# Challenge
Copy the data below verbatim, starting with the line that contains "Open Preferences... from" and going on through the line that contains "(x=128, y=123)". Include both of those lines and nothing else.

Records from a data collection:

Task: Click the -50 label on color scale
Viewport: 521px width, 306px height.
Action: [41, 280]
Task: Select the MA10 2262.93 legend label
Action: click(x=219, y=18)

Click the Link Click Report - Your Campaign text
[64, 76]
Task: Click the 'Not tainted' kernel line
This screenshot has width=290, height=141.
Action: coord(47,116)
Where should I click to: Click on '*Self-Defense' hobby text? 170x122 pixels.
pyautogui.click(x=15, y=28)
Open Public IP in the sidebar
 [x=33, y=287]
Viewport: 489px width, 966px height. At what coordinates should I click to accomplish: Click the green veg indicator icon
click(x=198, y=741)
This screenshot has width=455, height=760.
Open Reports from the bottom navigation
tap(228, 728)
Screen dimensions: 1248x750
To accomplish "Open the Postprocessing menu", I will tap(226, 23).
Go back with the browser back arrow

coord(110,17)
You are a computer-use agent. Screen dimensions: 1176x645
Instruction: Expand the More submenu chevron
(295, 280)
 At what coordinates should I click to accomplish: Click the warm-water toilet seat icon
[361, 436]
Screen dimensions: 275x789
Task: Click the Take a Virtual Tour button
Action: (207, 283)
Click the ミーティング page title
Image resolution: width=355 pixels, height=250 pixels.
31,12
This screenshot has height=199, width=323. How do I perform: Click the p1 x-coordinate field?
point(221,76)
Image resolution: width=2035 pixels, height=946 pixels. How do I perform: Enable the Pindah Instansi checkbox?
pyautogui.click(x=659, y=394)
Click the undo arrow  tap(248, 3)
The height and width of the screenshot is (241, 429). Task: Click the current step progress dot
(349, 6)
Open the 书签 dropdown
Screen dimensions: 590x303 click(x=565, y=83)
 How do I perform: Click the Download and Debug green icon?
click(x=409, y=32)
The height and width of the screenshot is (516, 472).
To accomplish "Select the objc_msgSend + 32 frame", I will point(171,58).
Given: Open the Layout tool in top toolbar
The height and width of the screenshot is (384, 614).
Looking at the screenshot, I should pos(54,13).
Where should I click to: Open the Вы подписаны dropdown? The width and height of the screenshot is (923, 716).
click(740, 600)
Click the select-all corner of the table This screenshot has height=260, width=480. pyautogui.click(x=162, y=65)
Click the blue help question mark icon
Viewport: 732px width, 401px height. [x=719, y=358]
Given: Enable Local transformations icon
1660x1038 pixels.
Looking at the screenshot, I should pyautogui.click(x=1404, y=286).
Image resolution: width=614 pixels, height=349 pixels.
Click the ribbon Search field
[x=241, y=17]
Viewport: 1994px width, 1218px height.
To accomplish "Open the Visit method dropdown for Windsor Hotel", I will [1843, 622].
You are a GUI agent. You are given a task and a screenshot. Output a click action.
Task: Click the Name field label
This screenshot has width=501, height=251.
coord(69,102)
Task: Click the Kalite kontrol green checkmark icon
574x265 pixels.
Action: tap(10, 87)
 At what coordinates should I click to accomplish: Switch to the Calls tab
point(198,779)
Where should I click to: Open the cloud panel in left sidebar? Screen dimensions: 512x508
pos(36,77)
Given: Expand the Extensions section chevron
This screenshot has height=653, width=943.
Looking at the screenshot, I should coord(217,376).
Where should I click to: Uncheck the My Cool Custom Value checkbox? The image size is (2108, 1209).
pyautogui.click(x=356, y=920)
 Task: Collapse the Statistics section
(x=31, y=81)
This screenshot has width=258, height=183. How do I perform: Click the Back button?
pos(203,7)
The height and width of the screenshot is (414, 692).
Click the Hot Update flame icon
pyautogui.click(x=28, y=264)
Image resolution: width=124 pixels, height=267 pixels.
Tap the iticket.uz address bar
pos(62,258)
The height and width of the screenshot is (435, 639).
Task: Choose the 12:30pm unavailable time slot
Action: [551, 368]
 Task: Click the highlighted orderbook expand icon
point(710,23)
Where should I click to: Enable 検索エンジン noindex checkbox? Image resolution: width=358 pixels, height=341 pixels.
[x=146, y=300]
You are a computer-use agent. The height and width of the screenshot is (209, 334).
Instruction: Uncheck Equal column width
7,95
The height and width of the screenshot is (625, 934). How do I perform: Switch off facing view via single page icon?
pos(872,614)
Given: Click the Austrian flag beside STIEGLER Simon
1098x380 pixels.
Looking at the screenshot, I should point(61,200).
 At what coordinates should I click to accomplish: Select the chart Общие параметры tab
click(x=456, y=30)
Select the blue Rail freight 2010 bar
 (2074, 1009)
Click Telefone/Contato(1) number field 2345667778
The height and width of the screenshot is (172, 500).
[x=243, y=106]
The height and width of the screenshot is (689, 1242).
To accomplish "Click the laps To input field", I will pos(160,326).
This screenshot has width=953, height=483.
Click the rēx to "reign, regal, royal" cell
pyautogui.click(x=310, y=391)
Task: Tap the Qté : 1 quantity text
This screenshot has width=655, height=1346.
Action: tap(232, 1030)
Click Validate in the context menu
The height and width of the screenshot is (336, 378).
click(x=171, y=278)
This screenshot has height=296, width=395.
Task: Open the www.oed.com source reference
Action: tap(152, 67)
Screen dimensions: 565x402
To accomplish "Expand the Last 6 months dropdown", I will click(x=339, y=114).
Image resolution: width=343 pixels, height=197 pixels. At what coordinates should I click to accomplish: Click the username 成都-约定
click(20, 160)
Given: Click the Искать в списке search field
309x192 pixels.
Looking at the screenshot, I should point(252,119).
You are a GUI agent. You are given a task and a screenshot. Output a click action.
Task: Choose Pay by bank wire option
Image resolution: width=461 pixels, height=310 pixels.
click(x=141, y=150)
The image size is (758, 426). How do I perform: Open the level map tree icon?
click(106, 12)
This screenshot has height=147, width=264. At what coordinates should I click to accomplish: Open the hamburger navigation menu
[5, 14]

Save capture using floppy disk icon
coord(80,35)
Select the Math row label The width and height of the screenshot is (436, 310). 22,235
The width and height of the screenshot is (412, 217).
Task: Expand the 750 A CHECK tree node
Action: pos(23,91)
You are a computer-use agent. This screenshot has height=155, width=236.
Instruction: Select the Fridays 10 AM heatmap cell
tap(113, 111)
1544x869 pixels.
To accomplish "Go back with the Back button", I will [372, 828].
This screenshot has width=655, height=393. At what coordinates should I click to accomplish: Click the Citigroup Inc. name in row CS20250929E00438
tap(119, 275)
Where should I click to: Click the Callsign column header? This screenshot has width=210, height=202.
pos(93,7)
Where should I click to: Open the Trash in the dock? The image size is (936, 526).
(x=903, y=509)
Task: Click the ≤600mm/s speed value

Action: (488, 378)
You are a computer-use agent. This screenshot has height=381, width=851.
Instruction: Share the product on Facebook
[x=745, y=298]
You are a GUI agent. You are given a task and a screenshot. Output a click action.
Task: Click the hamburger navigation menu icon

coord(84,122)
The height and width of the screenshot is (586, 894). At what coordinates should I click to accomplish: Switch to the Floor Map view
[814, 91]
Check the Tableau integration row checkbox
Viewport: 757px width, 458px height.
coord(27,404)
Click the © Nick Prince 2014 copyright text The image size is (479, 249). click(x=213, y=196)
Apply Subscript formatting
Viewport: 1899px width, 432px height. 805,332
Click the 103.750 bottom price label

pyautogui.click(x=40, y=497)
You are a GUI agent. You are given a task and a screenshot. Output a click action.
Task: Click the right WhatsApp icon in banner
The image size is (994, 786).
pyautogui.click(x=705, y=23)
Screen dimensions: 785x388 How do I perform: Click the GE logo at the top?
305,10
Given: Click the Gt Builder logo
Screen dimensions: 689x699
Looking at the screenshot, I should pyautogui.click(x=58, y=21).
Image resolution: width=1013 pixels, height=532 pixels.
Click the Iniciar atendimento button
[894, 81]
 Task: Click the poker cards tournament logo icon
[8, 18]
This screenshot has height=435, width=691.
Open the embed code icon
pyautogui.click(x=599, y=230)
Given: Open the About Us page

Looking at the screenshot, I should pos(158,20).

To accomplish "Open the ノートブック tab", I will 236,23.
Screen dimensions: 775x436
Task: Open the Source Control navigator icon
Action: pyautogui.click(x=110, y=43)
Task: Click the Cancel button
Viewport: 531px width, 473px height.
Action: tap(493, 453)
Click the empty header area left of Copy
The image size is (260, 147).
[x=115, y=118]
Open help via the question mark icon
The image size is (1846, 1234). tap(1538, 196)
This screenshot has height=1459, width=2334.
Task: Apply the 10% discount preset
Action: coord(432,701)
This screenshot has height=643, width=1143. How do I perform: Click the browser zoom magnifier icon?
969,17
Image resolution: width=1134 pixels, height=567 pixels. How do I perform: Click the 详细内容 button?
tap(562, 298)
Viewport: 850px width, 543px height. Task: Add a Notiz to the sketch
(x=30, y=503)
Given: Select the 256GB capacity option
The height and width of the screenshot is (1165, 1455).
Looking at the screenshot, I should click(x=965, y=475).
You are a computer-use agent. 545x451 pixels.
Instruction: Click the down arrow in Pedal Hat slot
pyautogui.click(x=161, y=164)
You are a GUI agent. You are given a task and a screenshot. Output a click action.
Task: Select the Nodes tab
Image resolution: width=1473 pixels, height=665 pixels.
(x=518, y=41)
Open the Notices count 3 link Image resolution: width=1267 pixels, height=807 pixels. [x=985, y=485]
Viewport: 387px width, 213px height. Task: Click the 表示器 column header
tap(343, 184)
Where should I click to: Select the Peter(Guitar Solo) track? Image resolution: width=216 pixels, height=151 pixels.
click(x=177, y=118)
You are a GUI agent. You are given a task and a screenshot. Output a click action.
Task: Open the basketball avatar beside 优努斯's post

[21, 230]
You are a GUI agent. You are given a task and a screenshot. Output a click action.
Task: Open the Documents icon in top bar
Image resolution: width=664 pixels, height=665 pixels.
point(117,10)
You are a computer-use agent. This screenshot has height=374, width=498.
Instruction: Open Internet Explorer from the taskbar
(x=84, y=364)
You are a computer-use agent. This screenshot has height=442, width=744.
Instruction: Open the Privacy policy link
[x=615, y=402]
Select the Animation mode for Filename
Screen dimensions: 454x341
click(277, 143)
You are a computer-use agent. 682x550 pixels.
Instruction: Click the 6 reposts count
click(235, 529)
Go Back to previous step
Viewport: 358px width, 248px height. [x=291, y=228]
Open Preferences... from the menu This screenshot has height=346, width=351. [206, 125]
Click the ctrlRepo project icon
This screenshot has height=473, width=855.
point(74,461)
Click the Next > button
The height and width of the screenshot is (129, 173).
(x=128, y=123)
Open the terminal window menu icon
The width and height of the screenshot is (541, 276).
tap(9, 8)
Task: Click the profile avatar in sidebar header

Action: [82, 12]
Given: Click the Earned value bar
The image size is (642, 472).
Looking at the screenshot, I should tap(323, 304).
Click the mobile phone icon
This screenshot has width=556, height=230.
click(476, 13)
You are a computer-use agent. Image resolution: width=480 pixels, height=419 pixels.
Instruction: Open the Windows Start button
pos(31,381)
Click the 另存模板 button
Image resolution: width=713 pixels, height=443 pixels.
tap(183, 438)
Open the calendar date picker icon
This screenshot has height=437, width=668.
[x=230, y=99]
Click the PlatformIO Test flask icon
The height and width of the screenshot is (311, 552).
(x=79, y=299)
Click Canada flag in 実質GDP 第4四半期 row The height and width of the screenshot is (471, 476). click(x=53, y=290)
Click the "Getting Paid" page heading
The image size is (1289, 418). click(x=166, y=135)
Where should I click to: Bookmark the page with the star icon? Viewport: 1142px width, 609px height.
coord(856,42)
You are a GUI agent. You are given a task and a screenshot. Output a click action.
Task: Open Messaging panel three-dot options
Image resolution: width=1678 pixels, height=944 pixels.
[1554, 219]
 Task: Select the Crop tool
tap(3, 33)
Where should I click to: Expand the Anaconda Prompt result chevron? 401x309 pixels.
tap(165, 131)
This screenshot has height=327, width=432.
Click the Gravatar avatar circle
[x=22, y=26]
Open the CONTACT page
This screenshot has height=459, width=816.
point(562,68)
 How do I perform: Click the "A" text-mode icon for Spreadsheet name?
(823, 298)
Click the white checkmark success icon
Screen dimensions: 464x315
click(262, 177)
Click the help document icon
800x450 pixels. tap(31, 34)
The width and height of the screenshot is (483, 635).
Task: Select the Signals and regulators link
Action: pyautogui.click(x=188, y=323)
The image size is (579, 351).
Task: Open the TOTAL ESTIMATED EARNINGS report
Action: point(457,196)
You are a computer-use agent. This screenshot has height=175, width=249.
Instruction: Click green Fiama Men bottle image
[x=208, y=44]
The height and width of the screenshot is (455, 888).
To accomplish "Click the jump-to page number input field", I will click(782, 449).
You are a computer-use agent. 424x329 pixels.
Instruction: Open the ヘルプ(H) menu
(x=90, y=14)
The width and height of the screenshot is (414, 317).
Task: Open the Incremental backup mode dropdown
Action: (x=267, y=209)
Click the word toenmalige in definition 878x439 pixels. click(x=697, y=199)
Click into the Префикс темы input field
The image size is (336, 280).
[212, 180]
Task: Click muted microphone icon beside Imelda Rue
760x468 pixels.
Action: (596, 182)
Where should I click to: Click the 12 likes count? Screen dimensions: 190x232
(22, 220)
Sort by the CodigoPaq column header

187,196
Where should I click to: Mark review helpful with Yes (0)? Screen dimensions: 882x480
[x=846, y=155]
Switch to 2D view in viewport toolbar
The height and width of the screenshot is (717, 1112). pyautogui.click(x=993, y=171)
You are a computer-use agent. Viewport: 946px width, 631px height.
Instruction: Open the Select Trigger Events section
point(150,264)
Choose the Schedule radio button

# Correct answer
Open Preferences... from the menu This screenshot has height=346, width=351. [206, 125]
Click the ctrlRepo project icon
This screenshot has height=473, width=855.
point(74,461)
Click the Next > button
The height and width of the screenshot is (129, 173).
(x=128, y=123)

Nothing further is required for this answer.